Sporting all-rounder Stacey Copeland rose to the heights of Commonwealth champion as a professional boxer and experienced the unforgettable high of an FA Cup final as an elite footballer. She tells Blake Richardson that coaches have had a monumental impact on her life, “by supporting me as an athlete but, first and foremost, supporting me as a human being”

A lot of people have gone further than they thought they could because someone else thought they could.” – Zig Ziglar

Self-belief can help you accomplish those improbable feats you first fantasized of as a starry-eyed child who had fallen truly, madly, deeply in love with sport. 

A distinguishing personality trait of high-performing athletes, self-belief is a game-changer; the golden ticket to unlocking your full potential.

There are other desirable psychological attributes for sure, but none as soul-stirring or as enabling. When you believe you can achieve anything, dreams can become reality.

Not all aspiring athletes possess it, of course. Without the right opportunity and the right support, that unswerving confidence in your ability to succeed can remain hidden and untapped. 

And even renowned athletes can lose their self-belief, becoming reliant on coaches to help them restore that faith in their ability.

Stacey Copeland says she owes a huge debt of gratitude to the coaches she has worked with for helping her to develop into a fearless competitor with a strong inner belief system that she retains to this day.

She reserves the most glowing tributes to her GB Boxing coaches, her father Eddie (a former professional boxer himself who doubled as her trainer), her professional boxing coach Blain Younis (“I wouldn’t have won the Commonwealth title without him and his belief in me”) and American college football coach Nick Cowell, who helped her through a particularly tough time in her life.

> [Written exercise 1]:
In the article on Stacey Copeland, which title does she say she would not have won without Blain Younis?
> [Written exercise 2]:
Rewrite the passage of the article on Stacey Copeland starting with "A distinguishing personality" and going on through "hidden and untapped.", replacing "golden ticket" with "master key".
The entries that follow are separate material and don't relate to the article on Stacey Copeland.

> [Given data]:
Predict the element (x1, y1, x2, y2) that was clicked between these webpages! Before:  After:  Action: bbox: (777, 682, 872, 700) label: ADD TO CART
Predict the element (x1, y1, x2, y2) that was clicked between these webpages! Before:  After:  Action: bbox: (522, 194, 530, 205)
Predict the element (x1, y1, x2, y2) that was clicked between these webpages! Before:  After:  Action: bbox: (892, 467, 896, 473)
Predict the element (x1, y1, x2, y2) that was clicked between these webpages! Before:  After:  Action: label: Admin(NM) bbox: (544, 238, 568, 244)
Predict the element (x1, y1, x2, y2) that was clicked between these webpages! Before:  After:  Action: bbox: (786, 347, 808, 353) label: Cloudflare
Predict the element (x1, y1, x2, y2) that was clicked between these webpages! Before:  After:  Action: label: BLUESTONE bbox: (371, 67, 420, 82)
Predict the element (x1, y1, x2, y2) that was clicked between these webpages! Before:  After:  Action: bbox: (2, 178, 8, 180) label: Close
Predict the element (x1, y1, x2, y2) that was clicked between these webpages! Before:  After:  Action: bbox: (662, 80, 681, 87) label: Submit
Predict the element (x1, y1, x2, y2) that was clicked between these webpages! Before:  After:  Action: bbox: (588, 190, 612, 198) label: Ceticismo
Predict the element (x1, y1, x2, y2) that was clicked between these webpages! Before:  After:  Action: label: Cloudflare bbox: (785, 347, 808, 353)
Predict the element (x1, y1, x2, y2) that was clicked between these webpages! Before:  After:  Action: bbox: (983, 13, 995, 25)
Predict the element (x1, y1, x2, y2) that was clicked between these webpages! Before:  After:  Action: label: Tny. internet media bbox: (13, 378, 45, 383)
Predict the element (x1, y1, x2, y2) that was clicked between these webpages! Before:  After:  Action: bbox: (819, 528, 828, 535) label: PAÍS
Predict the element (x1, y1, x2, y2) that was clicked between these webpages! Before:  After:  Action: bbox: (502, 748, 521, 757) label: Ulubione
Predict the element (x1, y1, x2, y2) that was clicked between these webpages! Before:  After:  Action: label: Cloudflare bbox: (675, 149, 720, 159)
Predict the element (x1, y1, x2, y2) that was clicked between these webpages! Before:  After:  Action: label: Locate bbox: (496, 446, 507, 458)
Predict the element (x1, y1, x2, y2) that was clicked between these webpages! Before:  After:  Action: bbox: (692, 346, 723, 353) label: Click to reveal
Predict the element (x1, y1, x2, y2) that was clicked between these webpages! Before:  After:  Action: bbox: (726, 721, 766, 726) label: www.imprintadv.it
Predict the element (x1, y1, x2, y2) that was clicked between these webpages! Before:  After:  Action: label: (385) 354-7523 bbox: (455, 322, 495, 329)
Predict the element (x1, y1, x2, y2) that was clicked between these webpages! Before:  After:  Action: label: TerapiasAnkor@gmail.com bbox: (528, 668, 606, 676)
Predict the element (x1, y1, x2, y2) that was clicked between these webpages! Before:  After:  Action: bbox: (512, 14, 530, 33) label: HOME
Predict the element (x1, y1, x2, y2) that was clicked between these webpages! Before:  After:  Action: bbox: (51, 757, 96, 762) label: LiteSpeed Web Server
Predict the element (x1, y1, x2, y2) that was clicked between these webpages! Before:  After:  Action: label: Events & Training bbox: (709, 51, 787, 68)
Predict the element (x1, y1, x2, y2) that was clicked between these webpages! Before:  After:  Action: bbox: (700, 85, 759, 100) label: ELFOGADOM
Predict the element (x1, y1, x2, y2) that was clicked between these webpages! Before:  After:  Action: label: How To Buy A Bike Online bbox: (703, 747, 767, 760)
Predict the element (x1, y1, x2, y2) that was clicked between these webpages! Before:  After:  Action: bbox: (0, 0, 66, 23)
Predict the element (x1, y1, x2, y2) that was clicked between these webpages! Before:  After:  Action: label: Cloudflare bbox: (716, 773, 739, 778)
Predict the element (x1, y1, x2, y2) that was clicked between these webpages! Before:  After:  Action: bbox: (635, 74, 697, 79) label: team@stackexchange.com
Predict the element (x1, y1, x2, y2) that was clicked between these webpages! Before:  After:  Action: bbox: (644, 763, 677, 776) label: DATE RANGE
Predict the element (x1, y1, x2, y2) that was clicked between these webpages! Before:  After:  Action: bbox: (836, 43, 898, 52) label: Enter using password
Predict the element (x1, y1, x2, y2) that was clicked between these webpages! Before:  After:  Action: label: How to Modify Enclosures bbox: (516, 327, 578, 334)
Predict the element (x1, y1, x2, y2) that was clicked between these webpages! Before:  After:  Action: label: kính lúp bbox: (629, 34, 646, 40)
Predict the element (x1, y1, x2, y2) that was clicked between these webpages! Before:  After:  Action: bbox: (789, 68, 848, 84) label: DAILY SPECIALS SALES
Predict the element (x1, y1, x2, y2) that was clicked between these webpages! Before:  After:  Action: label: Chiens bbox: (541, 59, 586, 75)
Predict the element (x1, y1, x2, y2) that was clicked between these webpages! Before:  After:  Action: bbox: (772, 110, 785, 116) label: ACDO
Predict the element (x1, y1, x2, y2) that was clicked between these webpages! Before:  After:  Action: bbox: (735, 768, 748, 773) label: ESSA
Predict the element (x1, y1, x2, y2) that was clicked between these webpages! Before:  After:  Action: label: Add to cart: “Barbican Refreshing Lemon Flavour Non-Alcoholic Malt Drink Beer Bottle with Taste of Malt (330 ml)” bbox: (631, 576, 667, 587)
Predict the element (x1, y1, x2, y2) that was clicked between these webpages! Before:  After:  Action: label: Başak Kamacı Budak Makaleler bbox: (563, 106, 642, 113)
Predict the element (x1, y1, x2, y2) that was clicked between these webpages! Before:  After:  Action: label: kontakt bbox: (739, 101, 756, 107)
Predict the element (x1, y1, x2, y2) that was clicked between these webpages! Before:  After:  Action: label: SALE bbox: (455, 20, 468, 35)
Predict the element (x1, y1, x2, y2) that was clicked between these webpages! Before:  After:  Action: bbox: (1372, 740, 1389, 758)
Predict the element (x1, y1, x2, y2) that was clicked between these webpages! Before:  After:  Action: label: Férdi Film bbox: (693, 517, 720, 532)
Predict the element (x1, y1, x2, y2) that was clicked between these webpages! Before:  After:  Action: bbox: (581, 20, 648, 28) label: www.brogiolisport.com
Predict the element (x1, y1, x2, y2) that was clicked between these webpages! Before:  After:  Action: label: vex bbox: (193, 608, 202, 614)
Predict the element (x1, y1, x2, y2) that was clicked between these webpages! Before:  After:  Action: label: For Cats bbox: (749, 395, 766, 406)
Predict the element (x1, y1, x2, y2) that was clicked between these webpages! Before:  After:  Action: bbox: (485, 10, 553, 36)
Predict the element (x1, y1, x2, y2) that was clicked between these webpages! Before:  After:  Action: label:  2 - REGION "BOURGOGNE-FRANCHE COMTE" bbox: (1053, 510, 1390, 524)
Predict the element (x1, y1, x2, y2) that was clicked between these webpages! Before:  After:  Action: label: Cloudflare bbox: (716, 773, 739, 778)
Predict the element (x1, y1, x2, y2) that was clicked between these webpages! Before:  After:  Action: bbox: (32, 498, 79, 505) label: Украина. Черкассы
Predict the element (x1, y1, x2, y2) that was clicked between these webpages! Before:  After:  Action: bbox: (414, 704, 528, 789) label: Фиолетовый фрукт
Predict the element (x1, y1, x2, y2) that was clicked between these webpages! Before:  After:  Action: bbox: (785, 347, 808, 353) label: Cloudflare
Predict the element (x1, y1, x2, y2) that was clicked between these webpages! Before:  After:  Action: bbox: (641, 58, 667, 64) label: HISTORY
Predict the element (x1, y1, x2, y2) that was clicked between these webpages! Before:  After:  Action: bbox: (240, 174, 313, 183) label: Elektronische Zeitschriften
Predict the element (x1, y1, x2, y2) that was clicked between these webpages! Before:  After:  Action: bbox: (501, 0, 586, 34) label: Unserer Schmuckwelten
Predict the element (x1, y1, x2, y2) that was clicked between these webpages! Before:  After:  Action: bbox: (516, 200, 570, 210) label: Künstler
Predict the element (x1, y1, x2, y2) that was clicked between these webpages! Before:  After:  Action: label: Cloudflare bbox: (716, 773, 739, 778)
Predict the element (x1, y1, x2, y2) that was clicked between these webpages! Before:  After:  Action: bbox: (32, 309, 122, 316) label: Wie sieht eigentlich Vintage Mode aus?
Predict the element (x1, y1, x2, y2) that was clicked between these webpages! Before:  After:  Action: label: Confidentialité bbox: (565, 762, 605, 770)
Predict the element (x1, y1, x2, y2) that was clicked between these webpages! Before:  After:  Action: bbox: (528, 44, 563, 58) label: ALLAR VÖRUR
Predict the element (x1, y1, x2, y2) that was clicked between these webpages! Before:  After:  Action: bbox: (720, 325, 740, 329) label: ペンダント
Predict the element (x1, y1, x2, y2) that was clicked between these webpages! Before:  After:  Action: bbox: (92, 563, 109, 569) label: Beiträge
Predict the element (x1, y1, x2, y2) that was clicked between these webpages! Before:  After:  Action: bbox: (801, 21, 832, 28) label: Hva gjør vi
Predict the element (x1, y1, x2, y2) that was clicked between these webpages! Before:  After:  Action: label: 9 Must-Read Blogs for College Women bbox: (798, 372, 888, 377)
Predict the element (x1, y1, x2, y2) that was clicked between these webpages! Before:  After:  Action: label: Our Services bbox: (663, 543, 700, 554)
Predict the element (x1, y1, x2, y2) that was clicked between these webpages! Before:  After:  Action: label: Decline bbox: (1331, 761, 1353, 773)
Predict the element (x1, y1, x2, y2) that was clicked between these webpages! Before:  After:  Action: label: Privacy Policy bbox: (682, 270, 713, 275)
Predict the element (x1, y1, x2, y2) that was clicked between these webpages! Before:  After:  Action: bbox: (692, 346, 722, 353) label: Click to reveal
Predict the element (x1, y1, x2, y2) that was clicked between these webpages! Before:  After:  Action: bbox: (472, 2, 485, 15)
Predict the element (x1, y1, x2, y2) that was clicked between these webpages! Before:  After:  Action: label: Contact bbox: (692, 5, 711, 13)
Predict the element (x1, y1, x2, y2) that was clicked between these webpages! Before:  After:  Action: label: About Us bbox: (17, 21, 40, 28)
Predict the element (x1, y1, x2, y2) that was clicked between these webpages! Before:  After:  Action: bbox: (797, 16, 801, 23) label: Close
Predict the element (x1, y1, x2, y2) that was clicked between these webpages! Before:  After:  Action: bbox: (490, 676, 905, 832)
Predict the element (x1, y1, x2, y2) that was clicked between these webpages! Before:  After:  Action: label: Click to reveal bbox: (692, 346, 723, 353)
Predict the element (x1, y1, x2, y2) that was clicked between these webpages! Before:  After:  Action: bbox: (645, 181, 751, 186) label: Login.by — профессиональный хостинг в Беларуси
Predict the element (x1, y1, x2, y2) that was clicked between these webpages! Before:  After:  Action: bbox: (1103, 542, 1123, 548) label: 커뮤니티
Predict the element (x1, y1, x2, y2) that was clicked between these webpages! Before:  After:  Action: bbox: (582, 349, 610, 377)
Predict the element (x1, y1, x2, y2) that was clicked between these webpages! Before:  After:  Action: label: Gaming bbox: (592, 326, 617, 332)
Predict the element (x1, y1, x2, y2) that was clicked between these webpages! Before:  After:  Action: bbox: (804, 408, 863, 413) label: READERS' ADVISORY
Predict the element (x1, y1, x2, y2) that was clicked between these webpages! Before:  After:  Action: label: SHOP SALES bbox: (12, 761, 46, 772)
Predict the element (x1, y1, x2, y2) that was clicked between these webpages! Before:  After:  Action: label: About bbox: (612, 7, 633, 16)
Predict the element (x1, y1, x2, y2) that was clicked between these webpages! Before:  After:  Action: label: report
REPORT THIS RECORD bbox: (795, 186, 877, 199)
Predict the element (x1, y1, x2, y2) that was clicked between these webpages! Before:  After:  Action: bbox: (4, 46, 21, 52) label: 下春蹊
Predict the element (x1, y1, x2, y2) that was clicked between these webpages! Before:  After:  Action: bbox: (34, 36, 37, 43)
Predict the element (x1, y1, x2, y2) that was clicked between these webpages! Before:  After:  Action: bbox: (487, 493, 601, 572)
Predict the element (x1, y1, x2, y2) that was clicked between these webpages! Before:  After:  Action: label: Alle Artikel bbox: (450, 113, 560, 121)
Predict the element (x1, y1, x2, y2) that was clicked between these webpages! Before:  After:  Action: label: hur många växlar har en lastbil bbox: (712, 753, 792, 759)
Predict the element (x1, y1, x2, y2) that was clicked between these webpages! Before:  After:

> [Correct output 1]:
The Commonwealth title.

> [Correct output 2]:
A distinguishing personality trait of high-performing athletes, self-belief is a game-changer; the master key to unlocking your full potential.

There are other desirable psychological attributes for sure, but none as soul-stirring or as enabling. When you believe you can achieve anything, dreams can become reality.

Not all aspiring athletes possess it, of course. Without the right opportunity and the right support, that unswerving confidence in your ability to succeed can remain hidden and untapped.